I am not alone in this and in the late 1960’s and early 1970’s Philip Dodd stated that the art world feared video art as an “alien force supplanting painting and sculpture” and the Tate London was accused of not representing video art properly, turning it into an “end of the pier curiosity” . However in recent years to quote Michael Nash “The “blue chip” video artists – Gary Hill, Nam June Paik, Bill Viola – have been absorbed by the traditional arts establishment and now concentrate on creating collectible video installation”.
However I am anxious to overcome all of my prejudices and concerns and have decided that in wishing to extend my practice to being more art based that I simply cannot ignore gallery installations. So the best way to deal with this is to tackle it head on and try and create some of my own starting with the "Siblings" piece. Alongside this there are many exciting avenues that video installations will allow me to explore.

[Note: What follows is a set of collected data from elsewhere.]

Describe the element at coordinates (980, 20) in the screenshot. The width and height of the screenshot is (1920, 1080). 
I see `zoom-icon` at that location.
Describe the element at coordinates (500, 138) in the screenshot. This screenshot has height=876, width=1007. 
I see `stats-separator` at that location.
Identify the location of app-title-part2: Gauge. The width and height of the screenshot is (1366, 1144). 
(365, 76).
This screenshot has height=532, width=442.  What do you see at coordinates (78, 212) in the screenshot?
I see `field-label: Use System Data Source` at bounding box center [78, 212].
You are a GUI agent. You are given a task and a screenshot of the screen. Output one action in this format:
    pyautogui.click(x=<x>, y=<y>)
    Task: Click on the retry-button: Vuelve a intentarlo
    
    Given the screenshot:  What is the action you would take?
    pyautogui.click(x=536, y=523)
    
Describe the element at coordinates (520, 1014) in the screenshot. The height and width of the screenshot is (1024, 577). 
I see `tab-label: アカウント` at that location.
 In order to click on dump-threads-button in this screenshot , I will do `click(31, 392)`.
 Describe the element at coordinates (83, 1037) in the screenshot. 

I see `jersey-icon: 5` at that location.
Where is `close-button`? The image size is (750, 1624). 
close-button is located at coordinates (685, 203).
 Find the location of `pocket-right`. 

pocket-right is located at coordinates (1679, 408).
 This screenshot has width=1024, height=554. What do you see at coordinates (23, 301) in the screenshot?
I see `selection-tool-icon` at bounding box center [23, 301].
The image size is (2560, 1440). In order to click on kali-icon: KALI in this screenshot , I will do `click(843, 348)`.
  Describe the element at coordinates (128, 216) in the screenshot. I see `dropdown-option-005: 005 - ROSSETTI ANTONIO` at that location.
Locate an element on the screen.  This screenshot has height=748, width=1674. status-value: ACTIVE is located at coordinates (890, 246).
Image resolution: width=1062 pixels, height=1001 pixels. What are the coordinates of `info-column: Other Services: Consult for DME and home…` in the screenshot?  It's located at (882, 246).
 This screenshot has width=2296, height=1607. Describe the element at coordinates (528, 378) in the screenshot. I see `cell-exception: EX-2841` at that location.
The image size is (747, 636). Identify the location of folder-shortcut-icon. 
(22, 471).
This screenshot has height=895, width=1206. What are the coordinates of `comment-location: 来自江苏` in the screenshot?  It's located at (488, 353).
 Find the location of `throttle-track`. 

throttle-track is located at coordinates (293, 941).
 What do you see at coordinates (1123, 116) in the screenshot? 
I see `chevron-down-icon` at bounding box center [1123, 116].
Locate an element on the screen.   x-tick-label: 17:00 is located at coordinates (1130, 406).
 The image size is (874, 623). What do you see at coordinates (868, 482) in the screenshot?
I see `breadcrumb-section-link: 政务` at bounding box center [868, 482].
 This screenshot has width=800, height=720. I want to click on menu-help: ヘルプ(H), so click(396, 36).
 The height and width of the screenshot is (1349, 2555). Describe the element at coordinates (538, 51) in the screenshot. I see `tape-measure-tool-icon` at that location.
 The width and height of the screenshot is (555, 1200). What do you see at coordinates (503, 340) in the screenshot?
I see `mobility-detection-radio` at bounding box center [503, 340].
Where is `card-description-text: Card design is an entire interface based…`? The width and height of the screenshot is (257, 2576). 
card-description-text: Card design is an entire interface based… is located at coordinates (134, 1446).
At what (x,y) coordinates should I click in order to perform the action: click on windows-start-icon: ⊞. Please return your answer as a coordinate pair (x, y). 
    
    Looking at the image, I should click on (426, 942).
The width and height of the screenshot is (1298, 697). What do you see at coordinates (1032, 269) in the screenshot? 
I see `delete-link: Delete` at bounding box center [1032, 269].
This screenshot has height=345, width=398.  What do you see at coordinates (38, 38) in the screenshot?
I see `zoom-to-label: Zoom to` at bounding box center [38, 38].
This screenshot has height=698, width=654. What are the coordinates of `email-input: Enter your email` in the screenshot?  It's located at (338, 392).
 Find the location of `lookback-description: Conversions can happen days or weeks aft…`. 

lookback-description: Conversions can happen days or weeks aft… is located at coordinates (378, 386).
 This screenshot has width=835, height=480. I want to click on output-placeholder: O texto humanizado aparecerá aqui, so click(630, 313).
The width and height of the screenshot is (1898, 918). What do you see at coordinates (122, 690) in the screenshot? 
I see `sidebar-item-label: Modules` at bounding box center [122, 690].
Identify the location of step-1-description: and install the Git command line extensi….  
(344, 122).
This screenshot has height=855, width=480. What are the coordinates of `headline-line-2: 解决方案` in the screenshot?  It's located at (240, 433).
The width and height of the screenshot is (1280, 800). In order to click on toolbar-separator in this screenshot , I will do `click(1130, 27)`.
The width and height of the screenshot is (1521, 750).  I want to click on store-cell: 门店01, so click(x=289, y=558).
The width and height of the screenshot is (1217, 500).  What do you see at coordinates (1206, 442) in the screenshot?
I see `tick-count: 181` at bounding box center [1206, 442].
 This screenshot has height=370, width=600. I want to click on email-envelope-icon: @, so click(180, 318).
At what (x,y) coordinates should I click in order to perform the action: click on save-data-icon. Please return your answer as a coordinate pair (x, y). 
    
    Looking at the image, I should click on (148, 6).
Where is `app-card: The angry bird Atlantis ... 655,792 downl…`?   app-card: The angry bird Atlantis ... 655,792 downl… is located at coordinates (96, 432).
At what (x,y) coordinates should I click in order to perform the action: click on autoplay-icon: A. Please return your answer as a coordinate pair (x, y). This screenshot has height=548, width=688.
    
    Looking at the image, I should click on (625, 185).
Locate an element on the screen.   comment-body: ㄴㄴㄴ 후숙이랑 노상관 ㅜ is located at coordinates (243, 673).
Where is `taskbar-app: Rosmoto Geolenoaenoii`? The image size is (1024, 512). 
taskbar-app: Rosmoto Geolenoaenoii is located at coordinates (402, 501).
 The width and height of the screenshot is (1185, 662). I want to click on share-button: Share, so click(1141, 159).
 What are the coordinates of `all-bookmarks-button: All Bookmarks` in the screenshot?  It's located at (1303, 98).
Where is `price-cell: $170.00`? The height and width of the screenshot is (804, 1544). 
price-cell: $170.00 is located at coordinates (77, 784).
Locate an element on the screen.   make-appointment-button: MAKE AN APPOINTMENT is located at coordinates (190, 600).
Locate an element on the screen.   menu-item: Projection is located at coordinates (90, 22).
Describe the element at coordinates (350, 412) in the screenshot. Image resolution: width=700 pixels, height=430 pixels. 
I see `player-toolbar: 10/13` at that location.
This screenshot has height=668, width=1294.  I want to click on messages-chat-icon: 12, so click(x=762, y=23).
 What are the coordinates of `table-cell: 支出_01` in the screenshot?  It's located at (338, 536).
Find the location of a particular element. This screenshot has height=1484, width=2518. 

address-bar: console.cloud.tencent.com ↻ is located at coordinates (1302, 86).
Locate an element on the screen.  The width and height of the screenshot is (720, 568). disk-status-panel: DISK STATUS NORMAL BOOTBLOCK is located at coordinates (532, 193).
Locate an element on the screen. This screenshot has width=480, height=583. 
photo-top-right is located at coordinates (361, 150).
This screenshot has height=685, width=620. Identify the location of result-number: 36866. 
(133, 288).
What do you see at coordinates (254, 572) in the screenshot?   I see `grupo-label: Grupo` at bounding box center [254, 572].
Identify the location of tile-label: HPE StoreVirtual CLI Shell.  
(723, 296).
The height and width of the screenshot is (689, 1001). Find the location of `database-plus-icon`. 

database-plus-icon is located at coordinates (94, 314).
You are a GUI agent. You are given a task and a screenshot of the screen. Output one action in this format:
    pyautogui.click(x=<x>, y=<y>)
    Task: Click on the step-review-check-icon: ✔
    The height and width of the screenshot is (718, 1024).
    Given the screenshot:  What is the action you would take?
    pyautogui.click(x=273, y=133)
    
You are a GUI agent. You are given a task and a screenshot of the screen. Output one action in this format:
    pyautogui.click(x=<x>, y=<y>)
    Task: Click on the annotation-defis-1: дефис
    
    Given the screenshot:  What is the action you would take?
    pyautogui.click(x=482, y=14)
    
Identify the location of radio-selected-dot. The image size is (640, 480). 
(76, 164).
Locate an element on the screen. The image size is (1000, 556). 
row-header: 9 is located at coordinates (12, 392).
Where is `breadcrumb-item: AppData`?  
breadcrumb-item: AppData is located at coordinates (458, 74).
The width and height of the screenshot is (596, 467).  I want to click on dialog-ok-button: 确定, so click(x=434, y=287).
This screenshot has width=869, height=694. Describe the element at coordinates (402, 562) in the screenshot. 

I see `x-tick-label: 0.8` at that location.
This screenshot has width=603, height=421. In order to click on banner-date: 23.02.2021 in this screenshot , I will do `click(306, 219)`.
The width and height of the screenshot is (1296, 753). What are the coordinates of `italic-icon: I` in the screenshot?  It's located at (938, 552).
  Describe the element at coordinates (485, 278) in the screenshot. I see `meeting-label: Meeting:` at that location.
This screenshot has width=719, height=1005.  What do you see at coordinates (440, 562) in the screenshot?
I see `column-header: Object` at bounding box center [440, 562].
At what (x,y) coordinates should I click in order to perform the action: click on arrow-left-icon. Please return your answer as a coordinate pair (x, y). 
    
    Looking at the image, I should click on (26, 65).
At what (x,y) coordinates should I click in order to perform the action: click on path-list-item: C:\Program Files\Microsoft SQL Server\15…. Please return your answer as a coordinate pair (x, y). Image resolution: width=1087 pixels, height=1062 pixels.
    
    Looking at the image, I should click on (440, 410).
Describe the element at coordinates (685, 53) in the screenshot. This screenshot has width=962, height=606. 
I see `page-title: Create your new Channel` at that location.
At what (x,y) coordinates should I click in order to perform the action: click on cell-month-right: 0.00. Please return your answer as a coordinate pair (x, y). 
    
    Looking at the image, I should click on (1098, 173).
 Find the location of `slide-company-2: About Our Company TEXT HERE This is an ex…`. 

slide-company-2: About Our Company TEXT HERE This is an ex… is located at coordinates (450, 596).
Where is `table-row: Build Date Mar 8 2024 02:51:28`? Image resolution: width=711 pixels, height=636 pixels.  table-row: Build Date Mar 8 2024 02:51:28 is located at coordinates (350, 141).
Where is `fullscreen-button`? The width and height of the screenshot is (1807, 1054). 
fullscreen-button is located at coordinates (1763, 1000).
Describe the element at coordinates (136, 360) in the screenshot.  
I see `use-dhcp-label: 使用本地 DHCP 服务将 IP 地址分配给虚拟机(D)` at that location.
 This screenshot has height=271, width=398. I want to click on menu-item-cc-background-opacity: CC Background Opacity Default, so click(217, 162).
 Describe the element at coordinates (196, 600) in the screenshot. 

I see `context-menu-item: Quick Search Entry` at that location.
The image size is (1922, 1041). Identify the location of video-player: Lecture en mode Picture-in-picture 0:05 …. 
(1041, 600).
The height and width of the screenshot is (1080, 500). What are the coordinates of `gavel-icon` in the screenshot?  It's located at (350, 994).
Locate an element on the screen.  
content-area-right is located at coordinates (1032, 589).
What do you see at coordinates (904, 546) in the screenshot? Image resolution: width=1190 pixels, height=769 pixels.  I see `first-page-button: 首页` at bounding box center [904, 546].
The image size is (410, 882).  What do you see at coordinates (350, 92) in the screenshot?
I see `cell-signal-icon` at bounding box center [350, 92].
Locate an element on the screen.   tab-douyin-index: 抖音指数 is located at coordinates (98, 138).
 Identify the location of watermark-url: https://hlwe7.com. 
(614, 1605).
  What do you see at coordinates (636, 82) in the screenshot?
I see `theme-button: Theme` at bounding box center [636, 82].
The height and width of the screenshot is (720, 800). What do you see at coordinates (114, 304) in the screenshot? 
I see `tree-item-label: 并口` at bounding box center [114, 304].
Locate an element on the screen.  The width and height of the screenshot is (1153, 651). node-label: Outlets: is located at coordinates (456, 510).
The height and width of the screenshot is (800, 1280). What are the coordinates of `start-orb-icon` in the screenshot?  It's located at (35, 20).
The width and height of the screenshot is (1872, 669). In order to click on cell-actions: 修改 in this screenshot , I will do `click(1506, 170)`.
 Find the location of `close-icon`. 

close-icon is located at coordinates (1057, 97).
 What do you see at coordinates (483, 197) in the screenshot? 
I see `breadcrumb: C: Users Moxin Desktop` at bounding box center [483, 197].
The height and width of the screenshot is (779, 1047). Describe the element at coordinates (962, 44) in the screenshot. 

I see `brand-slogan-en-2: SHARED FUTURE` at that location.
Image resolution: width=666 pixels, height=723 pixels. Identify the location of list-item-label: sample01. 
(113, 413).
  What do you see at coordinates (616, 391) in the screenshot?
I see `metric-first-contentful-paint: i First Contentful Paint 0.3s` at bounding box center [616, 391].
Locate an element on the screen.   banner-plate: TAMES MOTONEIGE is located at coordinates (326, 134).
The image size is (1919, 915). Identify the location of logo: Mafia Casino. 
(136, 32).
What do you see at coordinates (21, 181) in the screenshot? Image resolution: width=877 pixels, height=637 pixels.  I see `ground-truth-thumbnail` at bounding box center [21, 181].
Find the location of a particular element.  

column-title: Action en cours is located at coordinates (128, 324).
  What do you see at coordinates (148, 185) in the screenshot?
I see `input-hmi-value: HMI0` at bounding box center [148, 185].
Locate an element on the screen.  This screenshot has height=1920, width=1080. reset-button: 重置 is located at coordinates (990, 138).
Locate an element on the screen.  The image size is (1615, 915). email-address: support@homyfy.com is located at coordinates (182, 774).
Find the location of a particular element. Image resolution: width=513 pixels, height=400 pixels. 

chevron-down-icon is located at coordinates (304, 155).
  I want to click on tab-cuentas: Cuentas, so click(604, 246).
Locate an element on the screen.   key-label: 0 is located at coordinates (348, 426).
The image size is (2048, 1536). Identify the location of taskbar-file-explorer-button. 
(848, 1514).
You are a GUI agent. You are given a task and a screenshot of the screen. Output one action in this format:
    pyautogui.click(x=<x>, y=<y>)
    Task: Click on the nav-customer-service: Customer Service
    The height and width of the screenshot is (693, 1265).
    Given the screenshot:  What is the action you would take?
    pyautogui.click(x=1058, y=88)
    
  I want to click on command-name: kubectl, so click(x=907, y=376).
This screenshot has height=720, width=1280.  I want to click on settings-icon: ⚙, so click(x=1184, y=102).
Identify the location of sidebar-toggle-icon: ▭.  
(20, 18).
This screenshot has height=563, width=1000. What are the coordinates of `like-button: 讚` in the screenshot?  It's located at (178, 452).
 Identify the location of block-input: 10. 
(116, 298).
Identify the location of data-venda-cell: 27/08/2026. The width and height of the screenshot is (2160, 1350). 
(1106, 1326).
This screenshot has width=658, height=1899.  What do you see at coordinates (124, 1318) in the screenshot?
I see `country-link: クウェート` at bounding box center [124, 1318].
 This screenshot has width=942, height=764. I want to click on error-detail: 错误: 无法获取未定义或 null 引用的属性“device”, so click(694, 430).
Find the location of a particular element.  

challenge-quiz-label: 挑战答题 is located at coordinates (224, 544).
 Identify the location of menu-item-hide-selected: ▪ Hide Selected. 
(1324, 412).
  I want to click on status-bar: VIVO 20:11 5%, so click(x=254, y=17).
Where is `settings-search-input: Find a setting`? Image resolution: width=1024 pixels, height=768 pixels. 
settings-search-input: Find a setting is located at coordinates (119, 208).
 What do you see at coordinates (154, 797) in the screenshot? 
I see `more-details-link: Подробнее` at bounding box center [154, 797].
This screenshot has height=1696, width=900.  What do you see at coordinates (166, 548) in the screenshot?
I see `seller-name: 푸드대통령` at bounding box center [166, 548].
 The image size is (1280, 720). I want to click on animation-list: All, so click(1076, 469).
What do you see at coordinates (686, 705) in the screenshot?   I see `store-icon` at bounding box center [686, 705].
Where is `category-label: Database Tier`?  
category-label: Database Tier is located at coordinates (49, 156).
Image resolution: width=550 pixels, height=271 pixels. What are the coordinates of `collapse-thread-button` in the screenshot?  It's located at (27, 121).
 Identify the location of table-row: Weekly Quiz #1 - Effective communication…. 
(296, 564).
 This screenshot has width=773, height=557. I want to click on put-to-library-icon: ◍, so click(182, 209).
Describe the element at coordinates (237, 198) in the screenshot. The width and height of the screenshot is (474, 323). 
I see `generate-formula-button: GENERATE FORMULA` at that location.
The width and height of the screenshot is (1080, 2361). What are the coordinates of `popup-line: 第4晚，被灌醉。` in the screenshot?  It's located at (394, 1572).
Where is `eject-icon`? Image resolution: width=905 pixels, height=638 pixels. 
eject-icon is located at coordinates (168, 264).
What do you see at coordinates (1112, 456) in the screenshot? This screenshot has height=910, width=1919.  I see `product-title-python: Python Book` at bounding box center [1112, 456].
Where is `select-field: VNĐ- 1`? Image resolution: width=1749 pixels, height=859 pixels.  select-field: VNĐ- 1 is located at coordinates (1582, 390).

Audio-visual documentary material has become increasingly prominent in the art world with more and more artists incorporating non-fiction material into their work, and more filmmakers and new media artists creating documentary film, video, and interactive work destined for a museum or gallery setting. This overlap of worlds has created a productive hybridity of forms and another avenue to pursue and explore in my own work and this blurring of art, fact, fiction, presentation and contextualisation I find extremely interesting. An apparent clash still exists between the authenticity of realism that the documentary has laid claim to-however contentiously-and the association of imagination and experimentation with art practice. I also feel that installations are a way of exploring different methods of narrative construction, and de and re-narrate as a filmmaker and an audience avoiding the tendency toward a single linear narrative that single screens impose on material.
This move from traditional distribution and exhibition associated with documentary films I have worked in to art galleries and the possibility of multiple screens I find exhilarating. I want to explore how it can be used to manupulate structure of my narrative and ideology as well as providing a more physical and interactive, interpretation and experience for the audience.
Inga Burrows comments.
“It is ironic that with the advancement of technology, with the increasing sophistication of television production, that the quality of ideas informing programmes appears to be diminishing. By contrast the art gallery is growing in importance as a site for innovative media practice. Artist filmmakers have begun to borrow conventions from television as a way of articulating their ideas; and it may be that this gallery – based film work might stimulate a broader debate about television itself”. I am hoping this cross-fertilisation of practice will be a shot in the arm for both my broadcast TV filmmaking practice and also my inner aspiring installation artist.